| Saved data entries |
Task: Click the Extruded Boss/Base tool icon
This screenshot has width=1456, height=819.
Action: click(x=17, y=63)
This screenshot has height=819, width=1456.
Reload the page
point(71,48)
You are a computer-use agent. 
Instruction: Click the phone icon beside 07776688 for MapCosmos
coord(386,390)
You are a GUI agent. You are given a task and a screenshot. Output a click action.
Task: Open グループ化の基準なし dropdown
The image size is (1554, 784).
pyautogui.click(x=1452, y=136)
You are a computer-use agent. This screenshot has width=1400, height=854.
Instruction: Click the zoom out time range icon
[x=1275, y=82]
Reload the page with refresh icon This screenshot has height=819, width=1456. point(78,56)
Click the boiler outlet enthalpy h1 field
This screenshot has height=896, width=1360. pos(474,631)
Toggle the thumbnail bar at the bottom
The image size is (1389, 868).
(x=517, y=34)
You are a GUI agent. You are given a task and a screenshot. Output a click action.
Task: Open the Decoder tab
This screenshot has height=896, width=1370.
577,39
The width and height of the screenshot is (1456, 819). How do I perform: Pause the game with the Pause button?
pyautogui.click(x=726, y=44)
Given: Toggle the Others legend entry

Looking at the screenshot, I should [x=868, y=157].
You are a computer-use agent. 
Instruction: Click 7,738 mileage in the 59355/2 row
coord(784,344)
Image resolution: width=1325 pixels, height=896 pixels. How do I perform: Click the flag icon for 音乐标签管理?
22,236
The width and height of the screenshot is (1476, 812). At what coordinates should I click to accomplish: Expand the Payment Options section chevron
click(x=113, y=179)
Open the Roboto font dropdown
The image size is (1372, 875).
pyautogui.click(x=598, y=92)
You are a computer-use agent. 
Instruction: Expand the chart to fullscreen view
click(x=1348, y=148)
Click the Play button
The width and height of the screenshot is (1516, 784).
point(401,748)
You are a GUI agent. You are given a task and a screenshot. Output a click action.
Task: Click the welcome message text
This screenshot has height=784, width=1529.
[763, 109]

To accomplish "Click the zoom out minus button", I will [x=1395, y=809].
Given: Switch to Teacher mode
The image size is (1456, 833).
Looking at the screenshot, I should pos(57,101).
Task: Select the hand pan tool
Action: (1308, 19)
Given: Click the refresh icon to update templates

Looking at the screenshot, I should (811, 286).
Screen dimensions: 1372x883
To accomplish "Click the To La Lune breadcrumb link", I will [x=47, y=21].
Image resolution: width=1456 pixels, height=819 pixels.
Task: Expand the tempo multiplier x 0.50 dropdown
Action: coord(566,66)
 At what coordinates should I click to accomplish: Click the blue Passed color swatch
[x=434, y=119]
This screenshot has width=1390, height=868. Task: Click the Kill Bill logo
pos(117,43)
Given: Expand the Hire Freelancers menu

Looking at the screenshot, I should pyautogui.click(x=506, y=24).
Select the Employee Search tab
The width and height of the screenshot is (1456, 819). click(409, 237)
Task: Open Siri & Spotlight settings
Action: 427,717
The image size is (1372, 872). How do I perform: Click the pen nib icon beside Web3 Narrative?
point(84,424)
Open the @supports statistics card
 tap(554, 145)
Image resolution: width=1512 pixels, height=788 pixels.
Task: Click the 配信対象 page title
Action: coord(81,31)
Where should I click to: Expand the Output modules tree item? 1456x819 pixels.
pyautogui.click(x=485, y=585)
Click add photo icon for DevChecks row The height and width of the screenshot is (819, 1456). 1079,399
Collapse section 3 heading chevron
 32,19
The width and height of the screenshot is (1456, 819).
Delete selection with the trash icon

| What is expected |
Word for word, write out each record shown above.

| Reply to the exercise |
Task: Click the Extruded Boss/Base tool icon
This screenshot has width=1456, height=819.
Action: click(x=17, y=63)
This screenshot has height=819, width=1456.
Reload the page
point(71,48)
You are a computer-use agent. 
Instruction: Click the phone icon beside 07776688 for MapCosmos
coord(386,390)
You are a GUI agent. You are given a task and a screenshot. Output a click action.
Task: Open グループ化の基準なし dropdown
The image size is (1554, 784).
pyautogui.click(x=1452, y=136)
You are a computer-use agent. This screenshot has width=1400, height=854.
Instruction: Click the zoom out time range icon
[x=1275, y=82]
Reload the page with refresh icon This screenshot has height=819, width=1456. point(78,56)
Click the boiler outlet enthalpy h1 field
This screenshot has height=896, width=1360. pos(474,631)
Toggle the thumbnail bar at the bottom
The image size is (1389, 868).
(x=517, y=34)
You are a GUI agent. You are given a task and a screenshot. Output a click action.
Task: Open the Decoder tab
This screenshot has height=896, width=1370.
577,39
The width and height of the screenshot is (1456, 819). How do I perform: Pause the game with the Pause button?
pyautogui.click(x=726, y=44)
Given: Toggle the Others legend entry

Looking at the screenshot, I should [x=868, y=157].
You are a computer-use agent. 
Instruction: Click 7,738 mileage in the 59355/2 row
coord(784,344)
Image resolution: width=1325 pixels, height=896 pixels. How do I perform: Click the flag icon for 音乐标签管理?
22,236
The width and height of the screenshot is (1476, 812). At what coordinates should I click to accomplish: Expand the Payment Options section chevron
click(x=113, y=179)
Open the Roboto font dropdown
The image size is (1372, 875).
pyautogui.click(x=598, y=92)
You are a computer-use agent. 
Instruction: Expand the chart to fullscreen view
click(x=1348, y=148)
Click the Play button
The width and height of the screenshot is (1516, 784).
point(401,748)
You are a GUI agent. You are given a task and a screenshot. Output a click action.
Task: Click the welcome message text
This screenshot has height=784, width=1529.
[763, 109]

To accomplish "Click the zoom out minus button", I will [x=1395, y=809].
Given: Switch to Teacher mode
The image size is (1456, 833).
Looking at the screenshot, I should pos(57,101).
Task: Select the hand pan tool
Action: (1308, 19)
Given: Click the refresh icon to update templates

Looking at the screenshot, I should (811, 286).
Screen dimensions: 1372x883
To accomplish "Click the To La Lune breadcrumb link", I will [x=47, y=21].
Image resolution: width=1456 pixels, height=819 pixels.
Task: Expand the tempo multiplier x 0.50 dropdown
Action: coord(566,66)
 At what coordinates should I click to accomplish: Click the blue Passed color swatch
[x=434, y=119]
This screenshot has width=1390, height=868. Task: Click the Kill Bill logo
pos(117,43)
Given: Expand the Hire Freelancers menu

Looking at the screenshot, I should pyautogui.click(x=506, y=24).
Select the Employee Search tab
The width and height of the screenshot is (1456, 819). click(409, 237)
Task: Open Siri & Spotlight settings
Action: 427,717
The image size is (1372, 872). How do I perform: Click the pen nib icon beside Web3 Narrative?
point(84,424)
Open the @supports statistics card
 tap(554, 145)
Image resolution: width=1512 pixels, height=788 pixels.
Task: Click the 配信対象 page title
Action: coord(81,31)
Where should I click to: Expand the Output modules tree item? 1456x819 pixels.
pyautogui.click(x=485, y=585)
Click add photo icon for DevChecks row The height and width of the screenshot is (819, 1456). 1079,399
Collapse section 3 heading chevron
 32,19
The width and height of the screenshot is (1456, 819).
Delete selection with the trash icon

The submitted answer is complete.